His first marathon attempt was the Chicago Marathon in 1983, which was then sponsored by Beatrice Foods. Jonesy hurt himself in a 20 minute warm up, and by 16 miles could go no farther. He tried to return his per diem to then race director Bob Bright (think, P.T. Barnum meets Hunter S. Thompson). Bright refused.

The next year, in 1984, Steve Jones returned to Chicago, finished the race, and broke the world record.

I have known Steve Jones for nearly three decades.

Jonesy is a straight shooter. His approach to running is old school. "You can not do everything well. You have to concentrate." That concentration, that focus on his sport, helped make him one of the finest runners of his era. Steve Jones has highs and lows in his running, yet, he always came back and his sponsorship with Reebok, over 26 years, was one of the longest in the sport of running.

The 1984 Chicago Marathon was a typical Steve Jones race. Get out front, and when one felt he could break his competition, he just did it. With three miles to go, the late Chris Brasher, co-founder of the London Marathon (and one of the Three Musketeers, the men who helped make Sir Roger Bannister the first four minute miler) said, "Jonesy, if you can run the last three miles in five minute pace, you got the record."

Jonesey noted to this writer, ' I did not know which record Chris Brasher was speaking about.

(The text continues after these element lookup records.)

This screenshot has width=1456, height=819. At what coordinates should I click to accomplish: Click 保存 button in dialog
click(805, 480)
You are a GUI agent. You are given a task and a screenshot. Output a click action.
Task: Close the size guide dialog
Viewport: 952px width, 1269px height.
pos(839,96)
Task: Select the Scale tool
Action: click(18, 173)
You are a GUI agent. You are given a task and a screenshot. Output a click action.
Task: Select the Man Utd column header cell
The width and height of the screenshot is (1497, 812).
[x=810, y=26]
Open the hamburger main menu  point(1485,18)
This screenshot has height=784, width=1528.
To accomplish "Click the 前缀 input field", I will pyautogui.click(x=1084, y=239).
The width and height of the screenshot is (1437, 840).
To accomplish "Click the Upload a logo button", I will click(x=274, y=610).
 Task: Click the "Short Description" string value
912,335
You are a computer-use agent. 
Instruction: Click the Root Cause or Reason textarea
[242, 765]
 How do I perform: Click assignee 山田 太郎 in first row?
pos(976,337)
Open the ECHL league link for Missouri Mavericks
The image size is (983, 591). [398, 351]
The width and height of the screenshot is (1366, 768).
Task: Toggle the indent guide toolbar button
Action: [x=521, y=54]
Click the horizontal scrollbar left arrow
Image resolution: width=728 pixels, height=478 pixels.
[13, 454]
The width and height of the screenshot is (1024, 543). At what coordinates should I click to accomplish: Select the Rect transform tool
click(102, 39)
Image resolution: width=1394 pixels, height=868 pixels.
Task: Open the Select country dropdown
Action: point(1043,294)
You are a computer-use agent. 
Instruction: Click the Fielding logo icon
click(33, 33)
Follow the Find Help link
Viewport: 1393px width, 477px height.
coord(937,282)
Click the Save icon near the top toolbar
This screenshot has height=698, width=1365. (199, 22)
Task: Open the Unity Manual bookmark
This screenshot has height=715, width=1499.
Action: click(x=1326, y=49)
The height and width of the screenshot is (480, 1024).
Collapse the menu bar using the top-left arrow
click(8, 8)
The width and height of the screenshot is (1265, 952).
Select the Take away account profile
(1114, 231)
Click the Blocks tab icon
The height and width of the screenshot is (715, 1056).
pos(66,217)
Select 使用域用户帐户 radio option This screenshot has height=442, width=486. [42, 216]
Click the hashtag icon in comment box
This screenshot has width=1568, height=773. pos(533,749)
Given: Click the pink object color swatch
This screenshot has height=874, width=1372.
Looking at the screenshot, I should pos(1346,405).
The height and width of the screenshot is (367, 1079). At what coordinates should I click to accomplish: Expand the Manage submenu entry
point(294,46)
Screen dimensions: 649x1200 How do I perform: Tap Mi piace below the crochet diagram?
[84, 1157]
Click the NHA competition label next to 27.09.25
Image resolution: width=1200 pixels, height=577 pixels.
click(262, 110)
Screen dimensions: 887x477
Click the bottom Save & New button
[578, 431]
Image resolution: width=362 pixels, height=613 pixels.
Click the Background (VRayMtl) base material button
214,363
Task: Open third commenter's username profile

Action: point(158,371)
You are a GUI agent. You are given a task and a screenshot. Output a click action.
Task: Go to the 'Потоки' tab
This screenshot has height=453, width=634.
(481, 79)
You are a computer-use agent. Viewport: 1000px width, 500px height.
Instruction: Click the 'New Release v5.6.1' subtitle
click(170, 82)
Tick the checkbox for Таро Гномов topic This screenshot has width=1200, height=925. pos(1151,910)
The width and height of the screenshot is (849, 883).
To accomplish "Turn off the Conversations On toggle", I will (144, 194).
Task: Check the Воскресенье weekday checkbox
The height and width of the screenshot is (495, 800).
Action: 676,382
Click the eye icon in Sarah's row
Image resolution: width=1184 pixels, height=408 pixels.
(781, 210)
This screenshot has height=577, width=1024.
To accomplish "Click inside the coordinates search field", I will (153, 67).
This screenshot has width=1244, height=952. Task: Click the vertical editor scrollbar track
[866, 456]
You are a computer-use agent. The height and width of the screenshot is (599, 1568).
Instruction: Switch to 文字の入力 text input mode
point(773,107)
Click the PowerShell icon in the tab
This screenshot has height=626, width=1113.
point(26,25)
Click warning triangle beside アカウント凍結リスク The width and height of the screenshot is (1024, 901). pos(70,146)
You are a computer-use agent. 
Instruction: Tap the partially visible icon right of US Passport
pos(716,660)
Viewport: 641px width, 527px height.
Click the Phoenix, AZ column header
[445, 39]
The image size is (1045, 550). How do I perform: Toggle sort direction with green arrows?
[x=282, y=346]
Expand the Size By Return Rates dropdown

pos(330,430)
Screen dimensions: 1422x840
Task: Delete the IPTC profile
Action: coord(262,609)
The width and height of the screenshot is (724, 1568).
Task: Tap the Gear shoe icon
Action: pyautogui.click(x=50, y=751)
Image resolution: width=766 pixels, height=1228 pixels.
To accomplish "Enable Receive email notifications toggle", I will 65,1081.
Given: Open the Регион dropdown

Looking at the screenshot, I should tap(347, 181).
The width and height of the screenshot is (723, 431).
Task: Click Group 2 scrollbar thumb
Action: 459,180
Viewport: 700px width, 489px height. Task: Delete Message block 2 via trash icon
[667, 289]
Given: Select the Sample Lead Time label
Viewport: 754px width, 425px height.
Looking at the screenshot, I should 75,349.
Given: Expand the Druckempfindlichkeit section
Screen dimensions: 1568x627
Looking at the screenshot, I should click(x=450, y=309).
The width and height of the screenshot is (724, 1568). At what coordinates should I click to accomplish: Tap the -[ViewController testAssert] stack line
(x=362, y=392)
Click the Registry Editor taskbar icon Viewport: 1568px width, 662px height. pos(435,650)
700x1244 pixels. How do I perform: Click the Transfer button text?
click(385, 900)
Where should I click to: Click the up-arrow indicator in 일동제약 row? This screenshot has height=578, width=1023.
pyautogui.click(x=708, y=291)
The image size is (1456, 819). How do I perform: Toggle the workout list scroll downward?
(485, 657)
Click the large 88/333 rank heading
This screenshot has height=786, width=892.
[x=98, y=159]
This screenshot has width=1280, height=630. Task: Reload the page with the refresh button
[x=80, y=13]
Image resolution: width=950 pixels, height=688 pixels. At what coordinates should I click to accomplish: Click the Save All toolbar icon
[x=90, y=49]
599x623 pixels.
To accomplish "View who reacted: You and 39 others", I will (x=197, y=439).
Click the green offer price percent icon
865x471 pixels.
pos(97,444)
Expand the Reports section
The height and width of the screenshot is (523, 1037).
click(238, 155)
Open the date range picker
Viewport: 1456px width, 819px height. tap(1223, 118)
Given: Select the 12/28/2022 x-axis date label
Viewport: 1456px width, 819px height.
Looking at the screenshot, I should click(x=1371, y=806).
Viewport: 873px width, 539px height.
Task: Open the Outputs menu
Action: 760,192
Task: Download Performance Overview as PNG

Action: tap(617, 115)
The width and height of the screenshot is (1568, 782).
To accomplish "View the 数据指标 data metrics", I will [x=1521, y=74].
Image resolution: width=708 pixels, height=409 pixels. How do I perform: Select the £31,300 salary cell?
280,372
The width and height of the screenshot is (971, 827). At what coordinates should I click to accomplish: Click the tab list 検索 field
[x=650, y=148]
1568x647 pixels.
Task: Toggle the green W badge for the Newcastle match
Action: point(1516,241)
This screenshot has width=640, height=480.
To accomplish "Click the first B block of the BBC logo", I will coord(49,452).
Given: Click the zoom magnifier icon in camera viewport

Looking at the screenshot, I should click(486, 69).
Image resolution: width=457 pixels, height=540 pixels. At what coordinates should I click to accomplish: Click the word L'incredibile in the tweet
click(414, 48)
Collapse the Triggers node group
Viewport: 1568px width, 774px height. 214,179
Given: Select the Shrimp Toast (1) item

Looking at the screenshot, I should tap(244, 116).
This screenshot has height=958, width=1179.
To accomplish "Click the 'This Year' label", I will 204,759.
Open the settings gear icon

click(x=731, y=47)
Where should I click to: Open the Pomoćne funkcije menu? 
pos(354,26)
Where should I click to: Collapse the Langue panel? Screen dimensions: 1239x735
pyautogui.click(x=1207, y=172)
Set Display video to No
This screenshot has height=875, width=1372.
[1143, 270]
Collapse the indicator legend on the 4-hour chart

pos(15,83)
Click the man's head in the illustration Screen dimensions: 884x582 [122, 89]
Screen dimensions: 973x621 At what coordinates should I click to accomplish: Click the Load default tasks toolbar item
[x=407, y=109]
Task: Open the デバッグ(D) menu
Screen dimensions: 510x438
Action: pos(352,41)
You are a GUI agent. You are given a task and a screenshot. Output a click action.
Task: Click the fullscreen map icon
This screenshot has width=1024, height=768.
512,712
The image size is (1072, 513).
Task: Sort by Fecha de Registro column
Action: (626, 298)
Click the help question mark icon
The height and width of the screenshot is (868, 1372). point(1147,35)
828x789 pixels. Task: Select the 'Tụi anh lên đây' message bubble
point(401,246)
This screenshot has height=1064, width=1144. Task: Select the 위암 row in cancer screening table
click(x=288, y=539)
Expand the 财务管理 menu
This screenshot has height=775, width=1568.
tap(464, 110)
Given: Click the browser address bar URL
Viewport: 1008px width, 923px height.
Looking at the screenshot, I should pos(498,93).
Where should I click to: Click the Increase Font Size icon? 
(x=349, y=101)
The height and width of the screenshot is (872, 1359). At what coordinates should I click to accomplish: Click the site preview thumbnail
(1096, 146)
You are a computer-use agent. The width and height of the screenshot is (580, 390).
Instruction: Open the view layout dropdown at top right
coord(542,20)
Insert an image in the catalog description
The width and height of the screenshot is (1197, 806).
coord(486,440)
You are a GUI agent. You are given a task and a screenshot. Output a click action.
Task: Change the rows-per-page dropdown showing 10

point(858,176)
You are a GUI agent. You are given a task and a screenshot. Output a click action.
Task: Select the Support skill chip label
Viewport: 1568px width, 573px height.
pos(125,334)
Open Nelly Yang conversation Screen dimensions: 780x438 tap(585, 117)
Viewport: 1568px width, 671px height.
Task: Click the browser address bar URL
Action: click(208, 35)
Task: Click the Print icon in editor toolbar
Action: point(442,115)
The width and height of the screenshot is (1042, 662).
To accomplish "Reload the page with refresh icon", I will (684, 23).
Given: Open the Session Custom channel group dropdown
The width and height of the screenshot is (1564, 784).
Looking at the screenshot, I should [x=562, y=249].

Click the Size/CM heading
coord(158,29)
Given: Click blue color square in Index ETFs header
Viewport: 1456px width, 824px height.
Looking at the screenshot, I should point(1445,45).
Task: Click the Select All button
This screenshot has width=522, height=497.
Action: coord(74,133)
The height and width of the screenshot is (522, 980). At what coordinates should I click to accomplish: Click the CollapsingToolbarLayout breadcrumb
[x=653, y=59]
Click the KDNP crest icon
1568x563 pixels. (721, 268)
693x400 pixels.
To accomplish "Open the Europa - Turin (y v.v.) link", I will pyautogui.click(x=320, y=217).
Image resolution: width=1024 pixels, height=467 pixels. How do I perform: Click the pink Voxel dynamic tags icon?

I thought it was the course record!' Actually, Steve Jones ran 2:08:05 and set a new world record!

In 1985, Steve Jones came back and missed breaking the new world record (by Carlos Lopes, the 1984 Olympic marathon champ, who would eat a big steak and a nice bottle of Portugese red wine for a pre marathon dinner,), by a mere second.

In 1986, Steve Jones won the NYC Marathon with no competition, such was his fitness. A 2:08:04 gave him the win, and also it is notable that he had no sponsor logo on his vest (Mr. Fireman had not agreed to a sponsorship by Reebok prior to the race).

Speaking to Steve Jones today, one gains even more respect. " I ran in a special era. With men like Carles Lopes and Rob De Castella, it was very high level of competition. We were friends off the course, but once the starting line was crossed, it was all about winning."

A modest man, Steve Jones still has the twinkle in his eye. A man who has given his all to his sport. "There were times when I came home from a trip, I did not know if my wife would be home. I had put all I had into running."

Steve Jones may the last honest man, or one of the few. The typical mind set now is that one can have it all. According to Mr. Jones, that is total rubbish. One must decide what the focus is, and come hell or high water, keep the focus.

Steve Jones has been there, and in 1984 and 1985, he was the best marathon racer in the world.

And we, his fans, were the better for it.